My dad died 35 years ago today, December 5, 1975. He was killed when a rotten log broke off and hit him where he was running the saw at Eburne Sawmill in Vancouver, BC. I am still sad when I think about it. Sad and angry. He went to work one day and just never came home. I was 15.

I did talk to him on the phone that afternoon. I was learning to play guitar and I had learned a new song. My Dad called home to chat with my Mom while he was on his dinner break and I insisted that she hold the phone to my guitar so I could play the song for him over the phone. I knew that it couldn't wait until the next day.

That night I was cheerleading at a basketball game at school. Near the end of the game, my best friend saw my Dad standing across the gym watching the game and pointed him out. He was wearing his blue work clothes and carrying his lunch kit. I figured the mill had broken down and he had come home early, stopping by the school on his way home. Our team scored a point and we jumped back into action and when I looked back, he was gone. My friend and I were both surprised that he wasn't there any more but we decided that it must have been someone else.

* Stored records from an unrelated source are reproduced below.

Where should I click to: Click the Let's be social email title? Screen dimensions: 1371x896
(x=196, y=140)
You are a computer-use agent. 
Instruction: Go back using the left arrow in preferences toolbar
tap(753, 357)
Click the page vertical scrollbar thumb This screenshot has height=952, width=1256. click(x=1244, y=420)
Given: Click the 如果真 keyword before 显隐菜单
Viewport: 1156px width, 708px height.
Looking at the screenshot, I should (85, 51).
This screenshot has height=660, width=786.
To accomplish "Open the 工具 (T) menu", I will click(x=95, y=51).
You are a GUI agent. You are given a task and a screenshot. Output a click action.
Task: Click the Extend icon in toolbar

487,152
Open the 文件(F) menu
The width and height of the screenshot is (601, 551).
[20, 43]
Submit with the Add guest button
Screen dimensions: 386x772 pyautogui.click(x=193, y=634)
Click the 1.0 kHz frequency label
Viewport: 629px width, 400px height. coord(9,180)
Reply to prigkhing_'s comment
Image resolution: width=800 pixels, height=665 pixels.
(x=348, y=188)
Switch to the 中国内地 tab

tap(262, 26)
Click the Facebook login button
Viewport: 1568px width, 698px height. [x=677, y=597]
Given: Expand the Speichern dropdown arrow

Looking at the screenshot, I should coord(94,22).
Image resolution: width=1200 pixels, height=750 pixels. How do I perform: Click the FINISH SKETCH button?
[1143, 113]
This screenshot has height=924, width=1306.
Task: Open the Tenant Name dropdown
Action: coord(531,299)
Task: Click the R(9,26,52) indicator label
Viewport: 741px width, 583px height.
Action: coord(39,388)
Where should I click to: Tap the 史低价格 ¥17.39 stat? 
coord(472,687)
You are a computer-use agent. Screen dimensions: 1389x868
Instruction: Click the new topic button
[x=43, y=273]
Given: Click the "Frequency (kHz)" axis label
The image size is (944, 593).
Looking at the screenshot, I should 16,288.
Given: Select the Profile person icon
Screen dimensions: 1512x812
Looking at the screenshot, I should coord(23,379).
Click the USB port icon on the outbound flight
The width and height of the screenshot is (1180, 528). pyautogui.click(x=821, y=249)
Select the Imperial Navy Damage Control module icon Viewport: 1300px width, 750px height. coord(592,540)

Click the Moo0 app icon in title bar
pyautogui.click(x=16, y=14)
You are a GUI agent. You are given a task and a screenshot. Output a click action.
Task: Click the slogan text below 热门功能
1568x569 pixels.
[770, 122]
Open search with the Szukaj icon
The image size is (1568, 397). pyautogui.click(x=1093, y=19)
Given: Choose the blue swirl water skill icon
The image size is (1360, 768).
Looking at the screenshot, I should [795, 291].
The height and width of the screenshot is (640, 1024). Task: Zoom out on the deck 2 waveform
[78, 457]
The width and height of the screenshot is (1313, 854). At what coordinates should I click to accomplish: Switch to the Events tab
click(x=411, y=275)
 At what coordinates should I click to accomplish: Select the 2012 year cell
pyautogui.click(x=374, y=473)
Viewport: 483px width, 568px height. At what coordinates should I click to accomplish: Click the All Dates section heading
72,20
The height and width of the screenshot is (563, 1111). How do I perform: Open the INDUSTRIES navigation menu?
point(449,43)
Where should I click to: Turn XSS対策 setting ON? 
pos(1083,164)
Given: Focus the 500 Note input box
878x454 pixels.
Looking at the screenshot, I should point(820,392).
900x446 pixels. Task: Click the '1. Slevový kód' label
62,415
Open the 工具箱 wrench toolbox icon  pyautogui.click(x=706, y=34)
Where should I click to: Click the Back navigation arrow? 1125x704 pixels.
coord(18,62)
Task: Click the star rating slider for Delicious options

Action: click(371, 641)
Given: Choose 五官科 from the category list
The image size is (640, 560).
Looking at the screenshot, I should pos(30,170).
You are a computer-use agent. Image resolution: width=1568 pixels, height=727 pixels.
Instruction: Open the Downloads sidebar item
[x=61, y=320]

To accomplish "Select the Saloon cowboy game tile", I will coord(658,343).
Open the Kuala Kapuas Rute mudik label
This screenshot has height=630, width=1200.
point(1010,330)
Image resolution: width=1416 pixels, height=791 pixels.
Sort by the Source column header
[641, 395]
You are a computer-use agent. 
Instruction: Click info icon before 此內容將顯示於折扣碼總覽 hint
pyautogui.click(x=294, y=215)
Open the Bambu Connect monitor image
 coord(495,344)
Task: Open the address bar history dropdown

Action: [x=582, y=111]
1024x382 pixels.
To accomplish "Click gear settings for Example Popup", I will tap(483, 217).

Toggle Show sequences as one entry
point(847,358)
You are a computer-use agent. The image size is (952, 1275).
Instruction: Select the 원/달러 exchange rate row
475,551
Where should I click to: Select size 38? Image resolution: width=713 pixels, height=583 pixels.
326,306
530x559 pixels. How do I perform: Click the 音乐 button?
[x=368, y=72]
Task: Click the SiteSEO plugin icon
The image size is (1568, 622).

An hour later, back at home, the police came to tell us that Dad had been killed. The time of the accident was about the same time that we had seen him at the school. I don't know what I believe, but maybe he came to say goodbye. I think Dad hung around for a few weeks after he died. There were several other strange happenings. Yes, I suppose they are just weird coincidences but it helped my 15 year old mind to think he was close by.

Losing my Dad at that age really screwed me up for a few years. I made a lot of bad decisions, I made my mom's life harder than it already was. She had four teenagers and I was doing nothing to set a good example for my younger siblings. Somehow, I managed to turn my life around and do some good but it was a hard struggle.

Anyway, I guess I just want to say that if you have kids - take care of yourself. Be safe. Don't take risks. Be healthy. Your kids need you.

I still miss you Dad and I love you very much. I hope you are proud of the way I turned out.